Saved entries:
--------
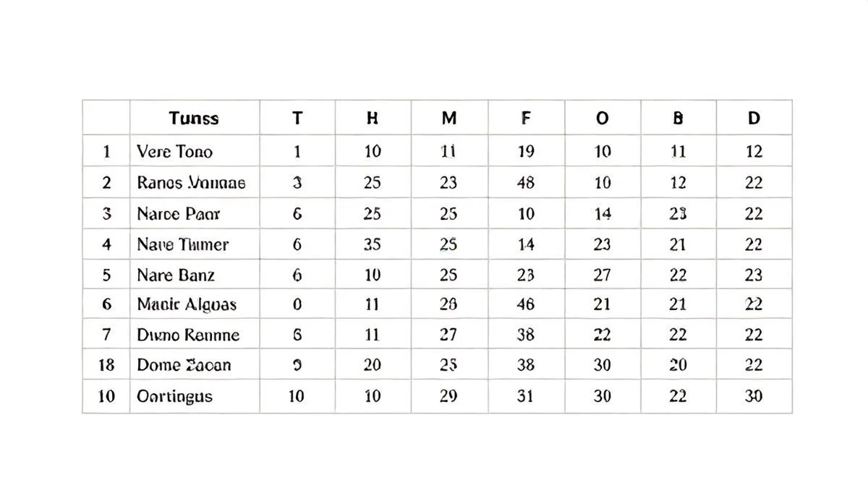The image size is (868, 488).
Task: Click the cell with value 35
Action: pyautogui.click(x=373, y=245)
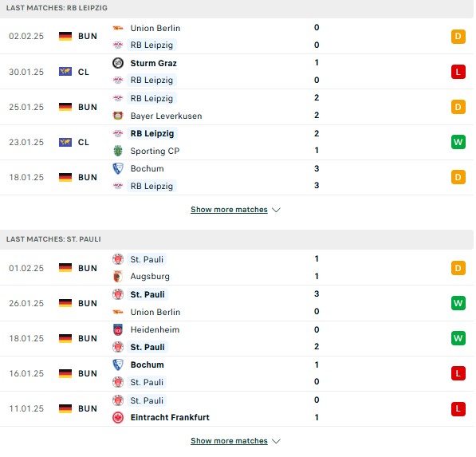
Task: Click the Eintracht Frankfurt club crest icon
Action: (118, 418)
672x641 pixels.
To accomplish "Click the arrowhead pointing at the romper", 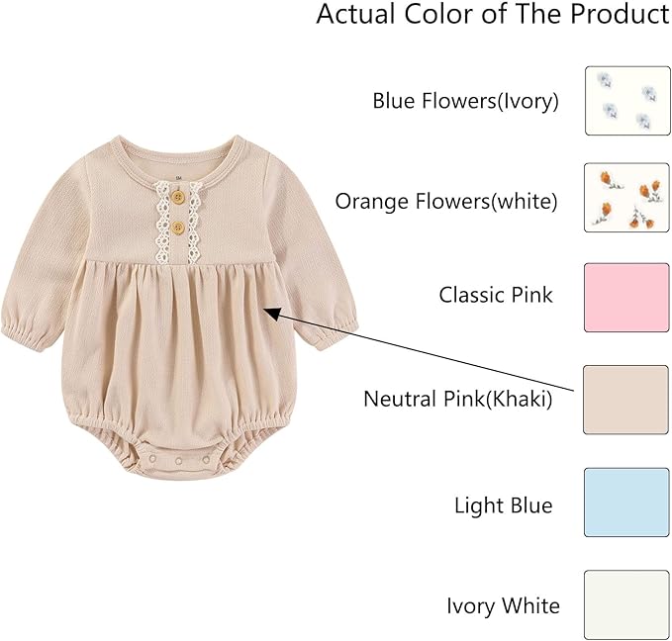I will point(271,313).
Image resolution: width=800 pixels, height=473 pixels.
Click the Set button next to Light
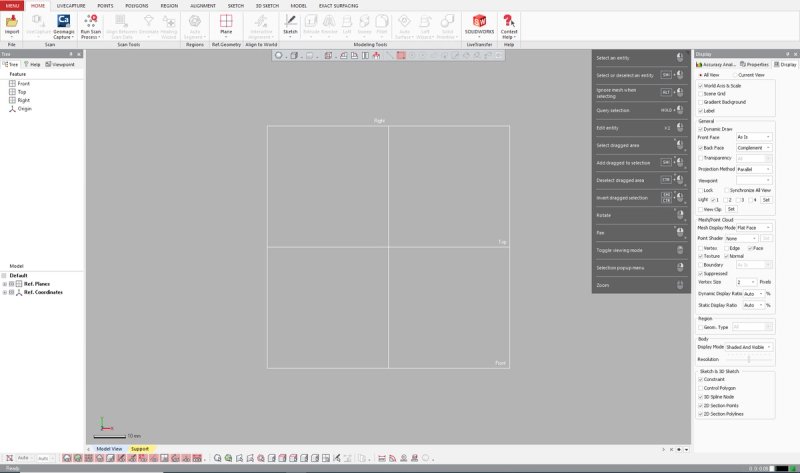(766, 200)
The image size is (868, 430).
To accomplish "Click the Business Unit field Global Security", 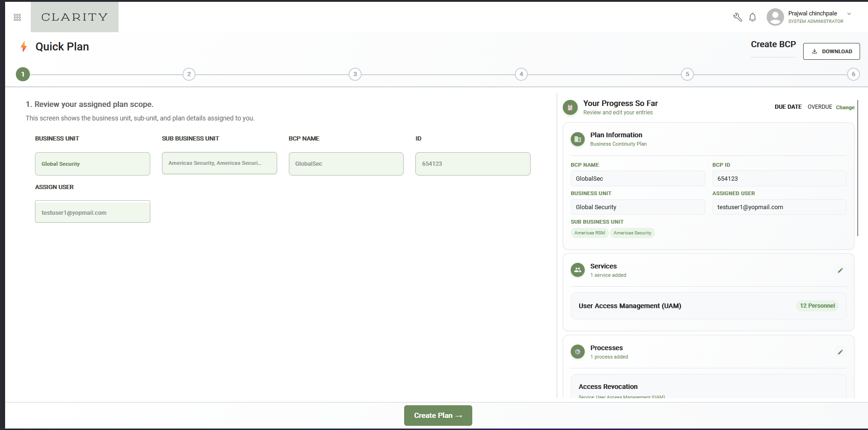I will [92, 164].
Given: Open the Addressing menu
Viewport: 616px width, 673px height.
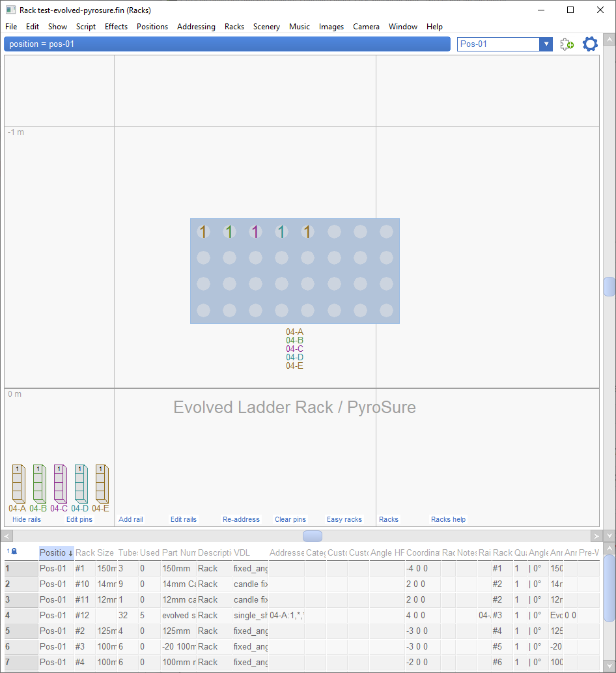Looking at the screenshot, I should (196, 27).
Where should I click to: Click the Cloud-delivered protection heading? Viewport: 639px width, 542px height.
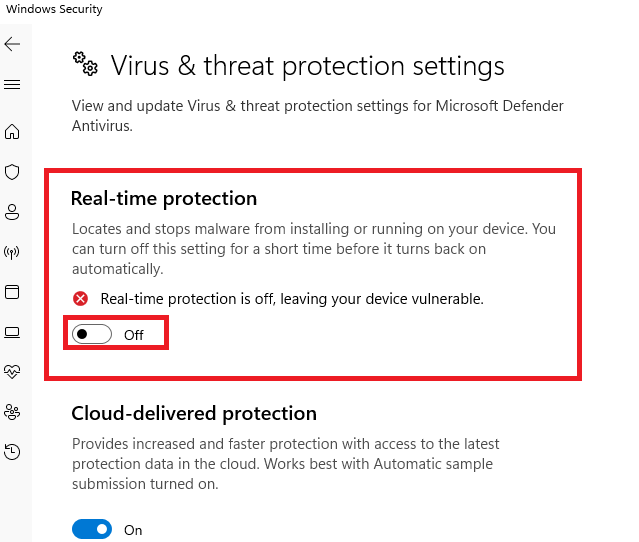[x=194, y=413]
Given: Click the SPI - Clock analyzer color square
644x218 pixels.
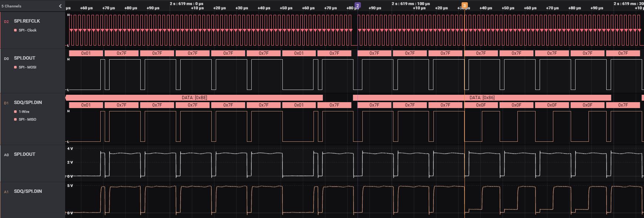Looking at the screenshot, I should [x=15, y=30].
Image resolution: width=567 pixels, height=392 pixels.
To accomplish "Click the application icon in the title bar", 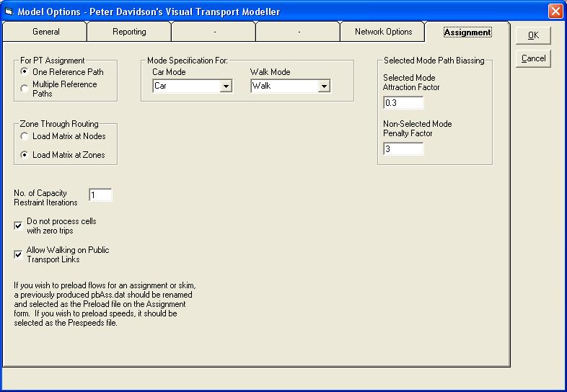I will point(9,12).
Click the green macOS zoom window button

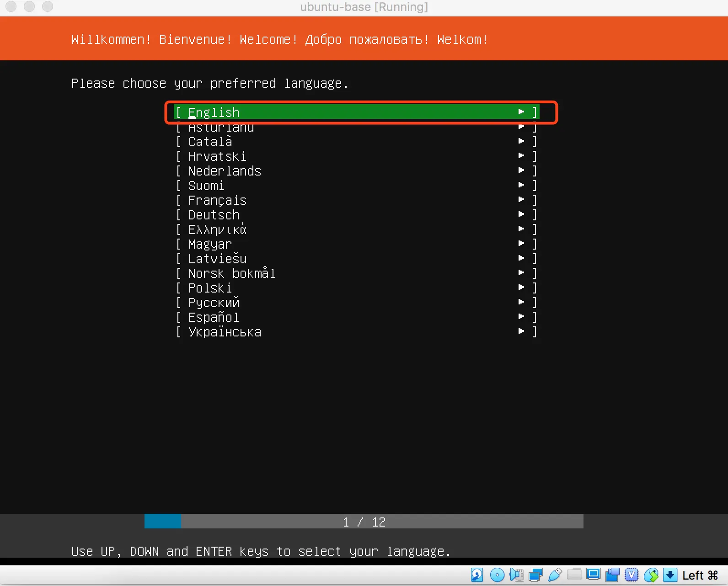click(x=48, y=6)
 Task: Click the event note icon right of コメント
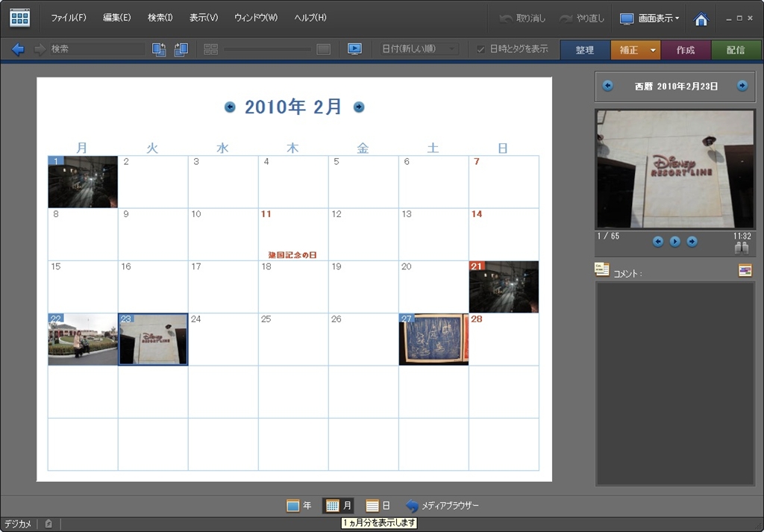click(x=745, y=270)
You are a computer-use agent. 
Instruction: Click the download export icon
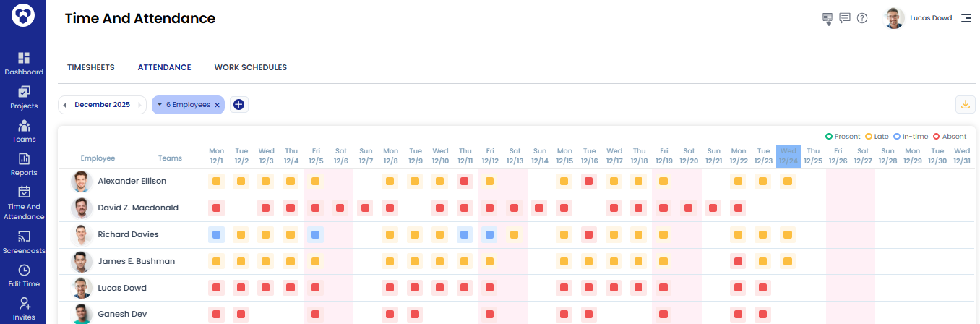[965, 105]
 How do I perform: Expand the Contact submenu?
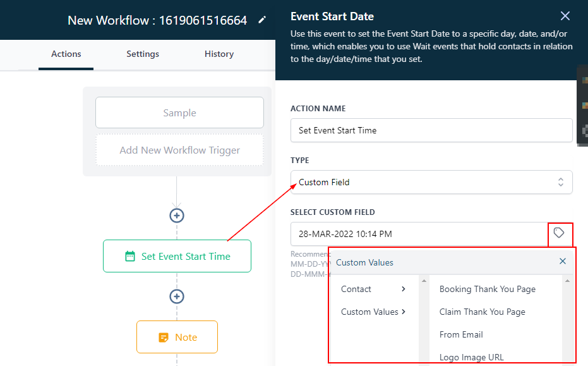tap(373, 289)
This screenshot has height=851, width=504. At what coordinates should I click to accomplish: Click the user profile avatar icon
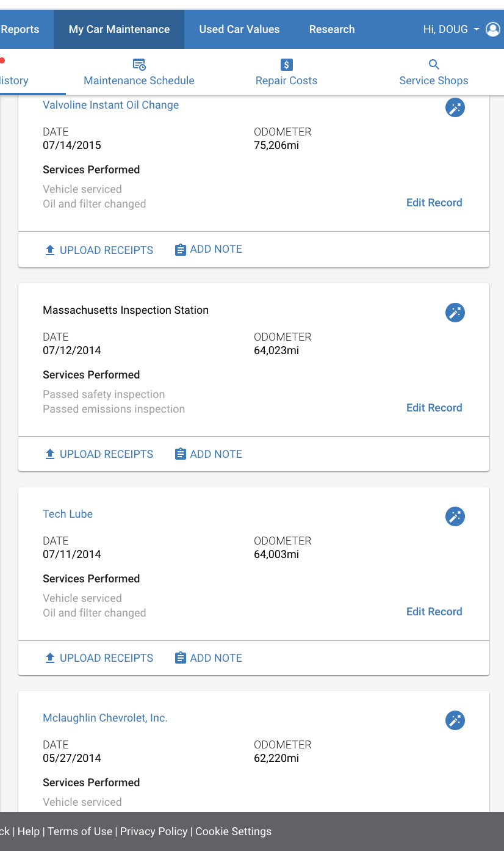tap(493, 29)
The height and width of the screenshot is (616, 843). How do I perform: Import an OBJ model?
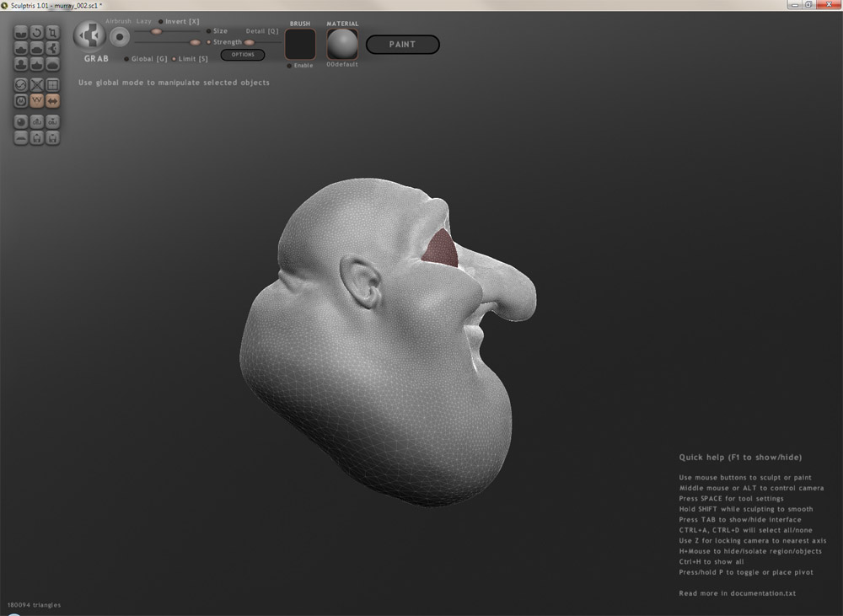36,121
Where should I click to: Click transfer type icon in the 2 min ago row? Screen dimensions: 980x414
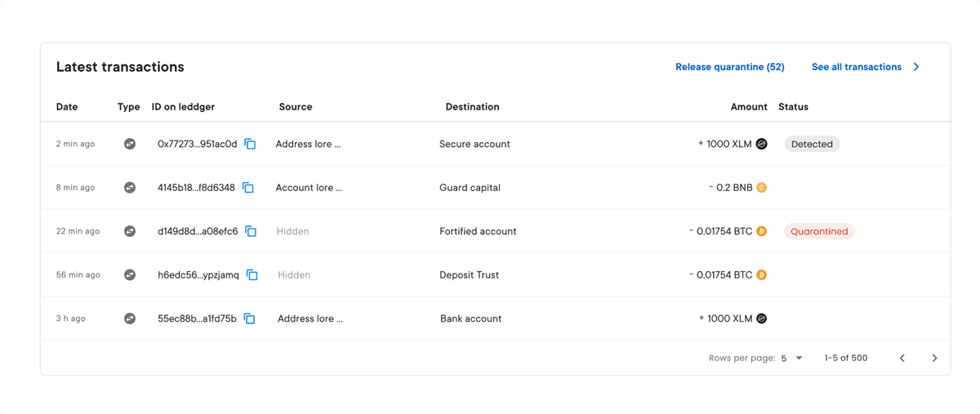click(129, 144)
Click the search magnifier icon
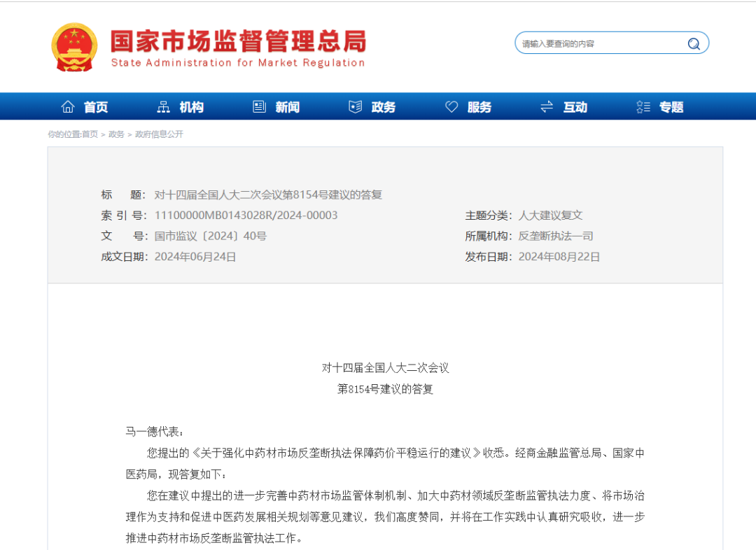Image resolution: width=756 pixels, height=550 pixels. click(x=693, y=43)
--------
* WORK TO COMPLETE:
Above are the records; copy each line from them that includes the string "Given".

* EXERCISE OUTPUT:
Given: Open the Addressing menu
Given: Click the SPI - Clock analyzer color square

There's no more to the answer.